Title | Gallup-Navajo Indian Water Supply Project PDF eBook |
Author | United States. Bureau of Reclamation. Southwest Region |
Publisher | |
Pages | 590 |
Release | 1984 |
Genre | Environmental impact statements |
ISBN |
Title | Gallup-Navajo Indian Water Supply Project PDF eBook |
Author | United States. Bureau of Reclamation. Southwest Region |
Publisher | |
Pages | 590 |
Release | 1984 |
Genre | Environmental impact statements |
ISBN |
Title | Navajo-Gallup Water Supply Project PDF eBook |
Author | |
Publisher | |
Pages | 708 |
Release | 2009 |
Genre | |
ISBN |
Title | Navajo Nation's Water Rights and Miscellaneous Water Supply Issues PDF eBook |
Author | United States. Congress. Senate. Committee on Energy and Natural Resources |
Publisher | |
Pages | 120 |
Release | 2007 |
Genre | Electronic government information |
ISBN |
Title | Draft connection plan to the san juan lateral (shiprock to twin lakes) navajo gallup water supply project PDF eBook |
Author | Souder, Miller & Associates |
Publisher | |
Pages | |
Release | |
Genre | |
ISBN |
Title | Assessments of Aquifer Sensitivity on Navajo Nation and Adjacent Lands and Ground Water Vulnerability to Pesticide Contamination on the Navajo Indian Irrigation Project, Arizona, New Mexico, and Utah PDF eBook |
Author | Paul J. Blanchard |
Publisher | |
Pages | 38 |
Release | 2002 |
Genre | Aquifers |
ISBN |
Title | Indian Water in the New West PDF eBook |
Author | Thomas R. McGuire |
Publisher | |
Pages | 264 |
Release | 1993 |
Genre | Law |
ISBN |
Although the rights of Indian reservations to water were specified by the Supreme Court as early as 1908, the settlement of Native American claims has become a crucial matter in recent years as economic and demographic growth in the West places extreme demands on this limited resource. This collection of essays on Indian water rights seeks to assess these ongoing processes of conflict and accommodation among competing claimants.
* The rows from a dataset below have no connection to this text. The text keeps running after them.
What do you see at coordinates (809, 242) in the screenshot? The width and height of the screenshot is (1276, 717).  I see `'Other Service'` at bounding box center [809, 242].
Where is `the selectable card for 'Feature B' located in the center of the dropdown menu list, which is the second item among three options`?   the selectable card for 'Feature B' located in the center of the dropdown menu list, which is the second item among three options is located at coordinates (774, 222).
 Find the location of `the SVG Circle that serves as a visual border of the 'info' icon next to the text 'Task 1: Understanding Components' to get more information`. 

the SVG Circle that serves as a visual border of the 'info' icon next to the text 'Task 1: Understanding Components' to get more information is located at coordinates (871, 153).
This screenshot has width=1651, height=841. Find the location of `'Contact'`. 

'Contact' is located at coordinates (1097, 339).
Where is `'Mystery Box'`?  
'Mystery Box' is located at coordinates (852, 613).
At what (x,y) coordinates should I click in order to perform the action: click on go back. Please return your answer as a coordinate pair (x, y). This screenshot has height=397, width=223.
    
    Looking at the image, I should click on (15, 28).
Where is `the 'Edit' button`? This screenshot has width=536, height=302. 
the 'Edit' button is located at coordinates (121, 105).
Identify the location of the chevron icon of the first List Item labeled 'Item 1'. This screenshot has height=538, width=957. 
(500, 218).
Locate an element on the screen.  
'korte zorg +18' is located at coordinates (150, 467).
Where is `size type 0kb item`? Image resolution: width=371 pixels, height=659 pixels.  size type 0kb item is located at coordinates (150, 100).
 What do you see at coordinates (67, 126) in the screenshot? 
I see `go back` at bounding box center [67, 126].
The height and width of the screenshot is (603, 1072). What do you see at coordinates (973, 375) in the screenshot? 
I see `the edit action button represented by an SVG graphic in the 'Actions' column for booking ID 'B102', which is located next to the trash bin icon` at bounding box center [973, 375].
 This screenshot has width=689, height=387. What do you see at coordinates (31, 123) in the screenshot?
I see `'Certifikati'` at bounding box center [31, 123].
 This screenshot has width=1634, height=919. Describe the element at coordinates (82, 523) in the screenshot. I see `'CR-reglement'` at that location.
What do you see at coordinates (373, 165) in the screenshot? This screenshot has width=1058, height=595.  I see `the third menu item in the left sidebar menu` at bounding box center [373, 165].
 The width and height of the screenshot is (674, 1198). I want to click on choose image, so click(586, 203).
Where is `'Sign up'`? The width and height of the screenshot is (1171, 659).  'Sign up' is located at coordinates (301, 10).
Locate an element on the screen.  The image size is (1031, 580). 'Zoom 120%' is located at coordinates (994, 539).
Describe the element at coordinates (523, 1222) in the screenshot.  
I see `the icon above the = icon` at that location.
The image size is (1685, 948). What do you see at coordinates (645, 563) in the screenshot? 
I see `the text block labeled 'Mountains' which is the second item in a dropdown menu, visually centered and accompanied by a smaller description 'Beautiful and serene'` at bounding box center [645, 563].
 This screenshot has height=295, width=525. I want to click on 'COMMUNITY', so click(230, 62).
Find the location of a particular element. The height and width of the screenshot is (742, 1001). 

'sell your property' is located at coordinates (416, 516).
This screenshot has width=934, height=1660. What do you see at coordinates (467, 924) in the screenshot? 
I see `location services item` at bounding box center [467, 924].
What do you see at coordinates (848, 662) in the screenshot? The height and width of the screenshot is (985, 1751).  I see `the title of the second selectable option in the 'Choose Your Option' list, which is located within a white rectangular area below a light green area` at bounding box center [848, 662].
It brings together the views of engineers, lawyers, ecologists, economists, professional mediators, federal officials, an anthropologist, and a Native American tribal leader - all either students of these processes or protagonists in them - to discuss how the legitimate claims of both Indians and non-Indians to scarce water in the West are being settled. Because the number of cases settled to date is but a small fraction of those pending, this volume offers an invaluable perspective on an active issue and points to the need for negotiation rather than litigation. It complements the existing literature on water law with a divergence of outlooks on an issue of vast complexity.